▸ **Work instruction**: Wherever the word "label" appears in a line of the data, that line should be copied.

▸ **Data for analysis**:

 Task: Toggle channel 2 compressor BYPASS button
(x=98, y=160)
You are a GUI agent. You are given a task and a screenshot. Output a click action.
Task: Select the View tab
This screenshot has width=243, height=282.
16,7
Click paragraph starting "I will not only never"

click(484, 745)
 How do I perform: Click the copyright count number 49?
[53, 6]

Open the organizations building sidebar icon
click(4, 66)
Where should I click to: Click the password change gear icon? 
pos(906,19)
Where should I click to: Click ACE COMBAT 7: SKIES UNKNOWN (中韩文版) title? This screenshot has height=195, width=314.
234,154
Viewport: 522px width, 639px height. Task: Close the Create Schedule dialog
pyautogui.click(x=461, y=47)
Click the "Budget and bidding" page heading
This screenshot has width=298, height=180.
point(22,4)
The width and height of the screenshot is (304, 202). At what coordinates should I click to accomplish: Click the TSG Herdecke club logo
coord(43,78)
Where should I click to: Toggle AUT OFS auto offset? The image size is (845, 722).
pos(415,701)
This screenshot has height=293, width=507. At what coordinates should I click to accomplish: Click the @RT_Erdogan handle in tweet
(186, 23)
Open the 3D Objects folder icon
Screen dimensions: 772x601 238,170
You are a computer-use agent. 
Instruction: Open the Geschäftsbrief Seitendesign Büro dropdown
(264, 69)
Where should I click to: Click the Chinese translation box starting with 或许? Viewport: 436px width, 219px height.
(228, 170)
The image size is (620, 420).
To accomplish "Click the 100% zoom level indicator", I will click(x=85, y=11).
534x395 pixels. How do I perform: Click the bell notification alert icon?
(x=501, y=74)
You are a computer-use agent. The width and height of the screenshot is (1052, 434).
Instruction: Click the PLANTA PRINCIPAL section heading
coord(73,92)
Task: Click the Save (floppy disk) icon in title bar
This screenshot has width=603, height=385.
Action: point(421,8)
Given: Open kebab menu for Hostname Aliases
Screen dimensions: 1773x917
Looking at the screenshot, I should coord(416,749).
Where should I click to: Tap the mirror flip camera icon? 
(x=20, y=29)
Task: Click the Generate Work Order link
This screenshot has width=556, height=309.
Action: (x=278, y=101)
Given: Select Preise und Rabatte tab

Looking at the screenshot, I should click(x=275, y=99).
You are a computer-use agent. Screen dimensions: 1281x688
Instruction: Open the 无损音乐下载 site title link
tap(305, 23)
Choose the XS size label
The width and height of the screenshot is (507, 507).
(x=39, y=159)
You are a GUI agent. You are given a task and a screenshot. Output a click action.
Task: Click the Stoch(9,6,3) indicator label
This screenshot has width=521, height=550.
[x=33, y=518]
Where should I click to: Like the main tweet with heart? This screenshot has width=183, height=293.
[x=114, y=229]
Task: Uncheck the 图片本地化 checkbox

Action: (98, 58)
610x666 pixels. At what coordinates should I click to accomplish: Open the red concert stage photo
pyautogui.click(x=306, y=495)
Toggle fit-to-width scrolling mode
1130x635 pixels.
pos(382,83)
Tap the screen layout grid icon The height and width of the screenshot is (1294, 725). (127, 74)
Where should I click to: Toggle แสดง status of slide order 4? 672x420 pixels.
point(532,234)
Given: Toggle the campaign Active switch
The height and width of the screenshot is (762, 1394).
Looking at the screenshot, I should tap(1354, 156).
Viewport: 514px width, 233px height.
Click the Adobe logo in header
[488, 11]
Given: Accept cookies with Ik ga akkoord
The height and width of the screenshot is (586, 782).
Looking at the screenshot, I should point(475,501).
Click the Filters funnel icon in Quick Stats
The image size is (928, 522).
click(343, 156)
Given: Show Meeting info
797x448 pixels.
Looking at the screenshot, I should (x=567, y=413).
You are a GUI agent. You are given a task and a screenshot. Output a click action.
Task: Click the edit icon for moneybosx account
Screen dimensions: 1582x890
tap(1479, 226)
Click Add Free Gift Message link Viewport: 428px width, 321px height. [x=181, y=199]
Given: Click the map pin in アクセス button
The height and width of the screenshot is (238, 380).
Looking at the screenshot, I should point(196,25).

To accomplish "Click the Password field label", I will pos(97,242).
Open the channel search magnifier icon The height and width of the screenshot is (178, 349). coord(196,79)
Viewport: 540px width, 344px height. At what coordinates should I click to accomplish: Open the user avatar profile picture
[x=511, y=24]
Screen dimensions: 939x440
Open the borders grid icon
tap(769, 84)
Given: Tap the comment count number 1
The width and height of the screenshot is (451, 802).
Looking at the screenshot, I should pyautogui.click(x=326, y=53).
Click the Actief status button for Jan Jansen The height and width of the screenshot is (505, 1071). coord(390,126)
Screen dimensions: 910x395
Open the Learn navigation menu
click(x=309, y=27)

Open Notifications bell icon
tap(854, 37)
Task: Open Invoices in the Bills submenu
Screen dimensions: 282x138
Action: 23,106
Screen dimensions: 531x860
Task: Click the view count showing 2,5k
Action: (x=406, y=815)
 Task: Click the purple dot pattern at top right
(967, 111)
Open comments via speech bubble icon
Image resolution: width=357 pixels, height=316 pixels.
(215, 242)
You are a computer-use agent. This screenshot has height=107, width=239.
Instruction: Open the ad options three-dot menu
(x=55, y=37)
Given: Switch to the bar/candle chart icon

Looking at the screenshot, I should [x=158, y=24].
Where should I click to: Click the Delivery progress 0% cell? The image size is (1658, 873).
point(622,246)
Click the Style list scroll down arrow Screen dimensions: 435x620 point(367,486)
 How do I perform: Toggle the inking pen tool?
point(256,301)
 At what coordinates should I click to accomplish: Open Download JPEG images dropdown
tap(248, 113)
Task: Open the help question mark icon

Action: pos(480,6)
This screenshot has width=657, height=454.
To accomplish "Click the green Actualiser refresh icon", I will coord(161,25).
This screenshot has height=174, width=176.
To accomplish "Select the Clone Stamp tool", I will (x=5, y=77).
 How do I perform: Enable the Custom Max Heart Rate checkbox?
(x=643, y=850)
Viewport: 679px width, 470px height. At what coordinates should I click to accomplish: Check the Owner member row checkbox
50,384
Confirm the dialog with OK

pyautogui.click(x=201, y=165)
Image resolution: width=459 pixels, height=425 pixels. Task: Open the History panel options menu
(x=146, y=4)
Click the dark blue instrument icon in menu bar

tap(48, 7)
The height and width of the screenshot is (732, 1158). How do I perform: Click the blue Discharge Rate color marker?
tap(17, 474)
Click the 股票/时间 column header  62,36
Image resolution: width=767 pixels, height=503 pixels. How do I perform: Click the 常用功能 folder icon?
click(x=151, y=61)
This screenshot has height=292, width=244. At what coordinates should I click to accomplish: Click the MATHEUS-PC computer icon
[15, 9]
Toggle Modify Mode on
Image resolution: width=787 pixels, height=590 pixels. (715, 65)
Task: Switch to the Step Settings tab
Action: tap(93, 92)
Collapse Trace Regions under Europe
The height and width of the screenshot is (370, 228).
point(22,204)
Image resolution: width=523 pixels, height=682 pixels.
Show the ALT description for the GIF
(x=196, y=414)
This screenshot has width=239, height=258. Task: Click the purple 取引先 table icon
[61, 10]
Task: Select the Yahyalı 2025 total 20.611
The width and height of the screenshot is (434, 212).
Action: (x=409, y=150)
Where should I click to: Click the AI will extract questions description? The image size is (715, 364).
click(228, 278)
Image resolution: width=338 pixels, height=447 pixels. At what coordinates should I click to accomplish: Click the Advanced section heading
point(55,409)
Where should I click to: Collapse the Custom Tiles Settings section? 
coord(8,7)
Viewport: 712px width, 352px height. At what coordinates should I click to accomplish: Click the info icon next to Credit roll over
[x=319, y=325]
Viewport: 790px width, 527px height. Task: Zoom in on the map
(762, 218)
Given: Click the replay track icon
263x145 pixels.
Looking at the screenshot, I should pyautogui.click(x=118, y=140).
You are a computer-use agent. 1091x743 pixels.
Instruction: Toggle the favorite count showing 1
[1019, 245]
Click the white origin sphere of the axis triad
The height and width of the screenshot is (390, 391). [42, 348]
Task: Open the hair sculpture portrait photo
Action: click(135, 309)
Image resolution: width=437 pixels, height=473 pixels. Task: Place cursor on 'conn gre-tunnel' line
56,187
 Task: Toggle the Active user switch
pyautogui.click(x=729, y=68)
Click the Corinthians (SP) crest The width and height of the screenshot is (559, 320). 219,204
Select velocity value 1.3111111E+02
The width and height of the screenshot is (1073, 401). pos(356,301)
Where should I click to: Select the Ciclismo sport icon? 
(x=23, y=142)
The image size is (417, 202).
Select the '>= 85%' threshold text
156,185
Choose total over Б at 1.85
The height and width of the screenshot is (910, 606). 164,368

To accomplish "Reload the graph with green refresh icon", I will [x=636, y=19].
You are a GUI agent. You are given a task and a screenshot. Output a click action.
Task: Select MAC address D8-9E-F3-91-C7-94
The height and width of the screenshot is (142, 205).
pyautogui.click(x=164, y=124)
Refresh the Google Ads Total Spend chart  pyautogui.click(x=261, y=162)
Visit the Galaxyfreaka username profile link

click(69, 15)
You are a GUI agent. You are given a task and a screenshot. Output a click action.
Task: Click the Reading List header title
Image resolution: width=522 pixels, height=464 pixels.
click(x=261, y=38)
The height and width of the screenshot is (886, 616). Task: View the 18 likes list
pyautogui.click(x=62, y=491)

▸ **Solution**:
Choose the XS size label
Task: Click the Stoch(9,6,3) indicator label
To accomplish "Click the Password field label", I will pos(97,242).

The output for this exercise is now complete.